In the inpatient adult acute care units of two healthcare facilities (HCFs) in each of Argentina, Brazil, and Chile, we carried out an ecological evaluation of AU. AU rates for intravenous antibiotics, determined by the defined daily dose per 1000 patient-days, were calculated based on pharmacy dispensing records and hospitalization data from March 2018 to February 2020 (pre-pandemic) and March 2020 to February 2021 (pandemic). Employing the Wilcoxon rank-sum test, a comparative analysis was performed on median AU values from the pre-pandemic and pandemic periods to establish statistical significance. Changes in AU during the COVID-19 pandemic were investigated using interrupted time series analysis.
Analyzing antibiotic AU rates relative to the pre-pandemic period, a median increase in the difference was observed in four of six healthcare facilities (percentage change between 67% and 351%; statistically significant, P < .05). In interrupted time series models, five of six healthcare facilities demonstrated a substantial immediate increase in the combined usage of all antibiotics at the start of the pandemic (estimated immediate effect range, 154-268), but only one facility showed a sustained upward trajectory in antibiotic use over the period (change in slope, +813; P < .01). Antibiotic classifications and HCF levels showed a divergence in their response to the pandemic's outbreak.
Antibiotic utilization (AU) underwent substantial increases at the outset of the COVID-19 pandemic, necessitating the continued reinforcement, or even the enhancement, of antibiotic stewardship programs, integral to pandemic or crisis healthcare responses.

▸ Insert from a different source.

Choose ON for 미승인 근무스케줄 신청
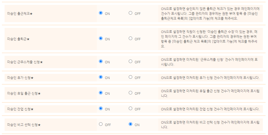This screenshot has height=135, width=268. (x=101, y=61)
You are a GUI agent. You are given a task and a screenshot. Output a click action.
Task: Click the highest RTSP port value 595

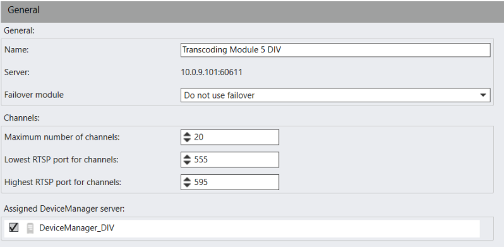coord(201,183)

At the outset of the COVID-19 pandemic, a notable surge in AU was evident, prompting the imperative to uphold or enhance antibiotic stewardship practices within pandemic or crisis healthcare frameworks.

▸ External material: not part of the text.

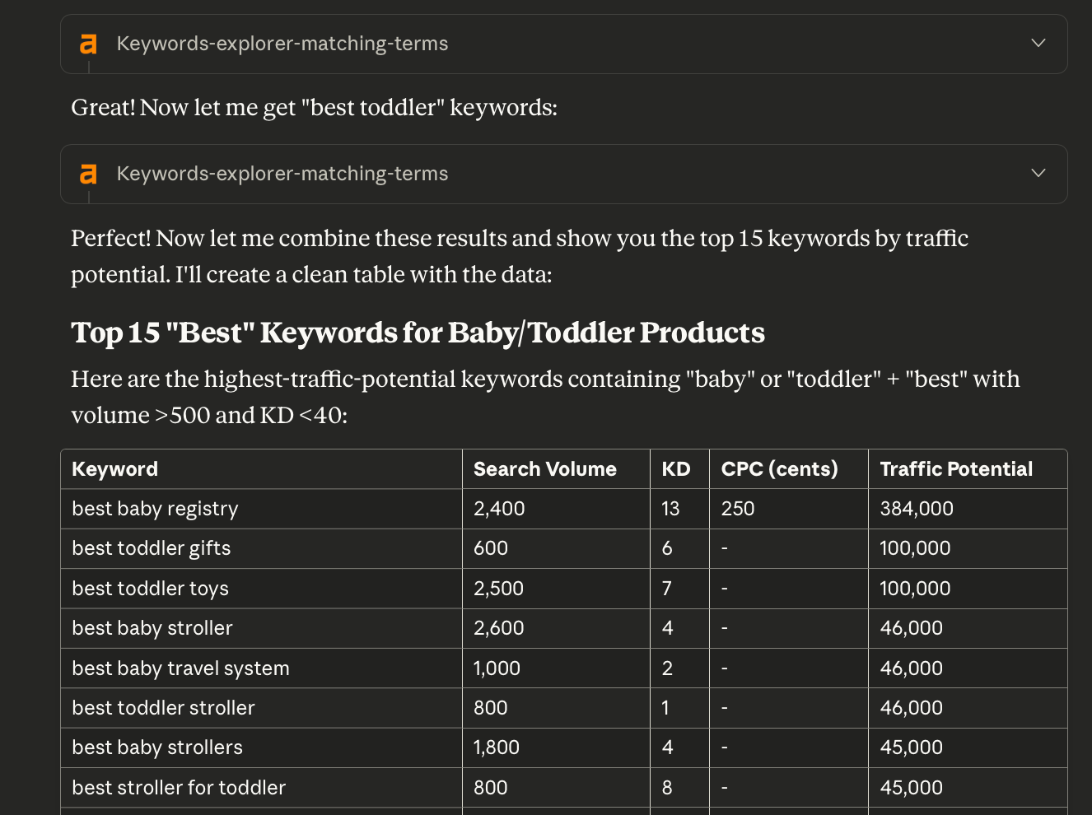Click the Ahrefs icon in the first tool block
Screen dimensions: 1092x815
(88, 44)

The prevalence of extended-spectrum cephalosporin-resistant Enterobacterales (ESCrE) and carbapenem-resistant Enterobacterales (CRE) demands urgent attention as it constitutes a significant global public health crisis. The potential factors increasing the risk of ESCrE and CRE colonization among patients were examined in one urban and three rural Kenyan hospitals.

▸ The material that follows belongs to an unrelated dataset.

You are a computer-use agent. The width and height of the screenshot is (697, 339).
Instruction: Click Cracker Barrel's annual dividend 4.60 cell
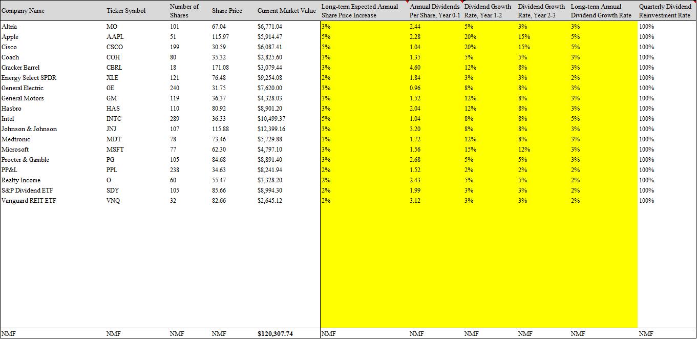(x=415, y=68)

Stool samples from randomly chosen inpatients, participating in a cross-sectional study conducted between January 2019 and March 2020, were collected and screened for ESCrE and CRE. Employing the Vitek2 instrument for isolate confirmation and antibiotic susceptibility testing, LASSO regression models were then used to discern colonization risk factors, while evaluating varying metrics of antibiotic use.
Within the 14 days preceding enrollment, 76% of the 840 participants received a single antibiotic, with ceftriaxone being the most prevalent choice (46%), followed by metronidazole (28%) and benzylpenicillin-gentamycin (23%). Among patients hospitalized for three days and receiving ceftriaxone via LASSO models, the odds of ESCrE colonization were significantly elevated (odds ratio 232, 95% confidence interval 16-337, P < .001). The group of intubated patients totalled 173 (a range of 103 to 291), demonstrating a statistically significant pattern (P = .009). A noteworthy relationship (P = .029) was found between those living with human immunodeficiency virus and the characteristic observed (170 [103-28]). There was a substantially increased chance of CRE colonization in patients who received ceftriaxone, characterized by an odds ratio of 223 (95% confidence interval, 114-438) and a statistically significant p-value of .025. There was a statistically significant relationship between the duration of antibiotic treatment, measured in additional days, and the observed effect (108 [103-113]; P = .002).